>> Start Input rows

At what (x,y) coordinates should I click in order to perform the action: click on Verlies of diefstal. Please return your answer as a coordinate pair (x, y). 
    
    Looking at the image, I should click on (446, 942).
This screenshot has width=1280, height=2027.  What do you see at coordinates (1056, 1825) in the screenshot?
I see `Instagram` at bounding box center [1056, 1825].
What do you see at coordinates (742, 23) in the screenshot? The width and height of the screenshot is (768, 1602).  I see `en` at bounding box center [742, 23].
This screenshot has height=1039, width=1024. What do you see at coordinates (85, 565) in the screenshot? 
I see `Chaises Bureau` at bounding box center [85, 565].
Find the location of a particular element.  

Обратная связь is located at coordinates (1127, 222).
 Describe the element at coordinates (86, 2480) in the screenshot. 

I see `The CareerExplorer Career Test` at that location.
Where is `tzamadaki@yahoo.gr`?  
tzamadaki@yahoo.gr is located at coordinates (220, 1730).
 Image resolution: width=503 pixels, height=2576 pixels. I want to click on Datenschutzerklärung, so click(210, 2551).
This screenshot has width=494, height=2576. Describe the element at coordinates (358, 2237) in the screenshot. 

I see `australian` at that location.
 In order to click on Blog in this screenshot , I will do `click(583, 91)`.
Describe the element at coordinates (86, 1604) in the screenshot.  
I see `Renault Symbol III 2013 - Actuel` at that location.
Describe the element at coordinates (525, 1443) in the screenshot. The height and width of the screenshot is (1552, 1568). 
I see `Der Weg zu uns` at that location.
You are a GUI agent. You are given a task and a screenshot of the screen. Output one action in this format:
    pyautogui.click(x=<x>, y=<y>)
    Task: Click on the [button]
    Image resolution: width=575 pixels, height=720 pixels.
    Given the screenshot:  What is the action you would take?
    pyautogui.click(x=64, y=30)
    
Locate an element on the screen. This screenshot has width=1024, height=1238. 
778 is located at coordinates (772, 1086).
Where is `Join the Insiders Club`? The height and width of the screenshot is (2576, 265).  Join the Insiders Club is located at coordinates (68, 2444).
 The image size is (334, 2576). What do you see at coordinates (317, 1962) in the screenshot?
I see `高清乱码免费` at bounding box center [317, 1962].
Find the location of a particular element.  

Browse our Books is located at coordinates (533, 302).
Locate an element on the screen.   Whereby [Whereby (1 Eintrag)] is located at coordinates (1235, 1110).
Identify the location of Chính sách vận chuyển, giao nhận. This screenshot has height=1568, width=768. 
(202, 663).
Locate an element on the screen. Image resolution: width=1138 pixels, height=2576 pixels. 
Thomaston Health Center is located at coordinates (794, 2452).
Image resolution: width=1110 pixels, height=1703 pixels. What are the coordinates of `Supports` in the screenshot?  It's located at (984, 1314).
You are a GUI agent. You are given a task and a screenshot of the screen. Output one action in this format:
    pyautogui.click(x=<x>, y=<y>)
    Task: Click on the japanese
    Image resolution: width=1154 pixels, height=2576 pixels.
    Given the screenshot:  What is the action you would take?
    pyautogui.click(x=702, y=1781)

>> End Input rows

Report each line of the records above that contains the string "order".

◆ Response ◆
At what (x,y) coordinates should I click in order to perform the action: click on Verlies of diefstal. Please return your answer as a coordinate pair (x, y). 
 In order to click on Blog in this screenshot , I will do `click(583, 91)`.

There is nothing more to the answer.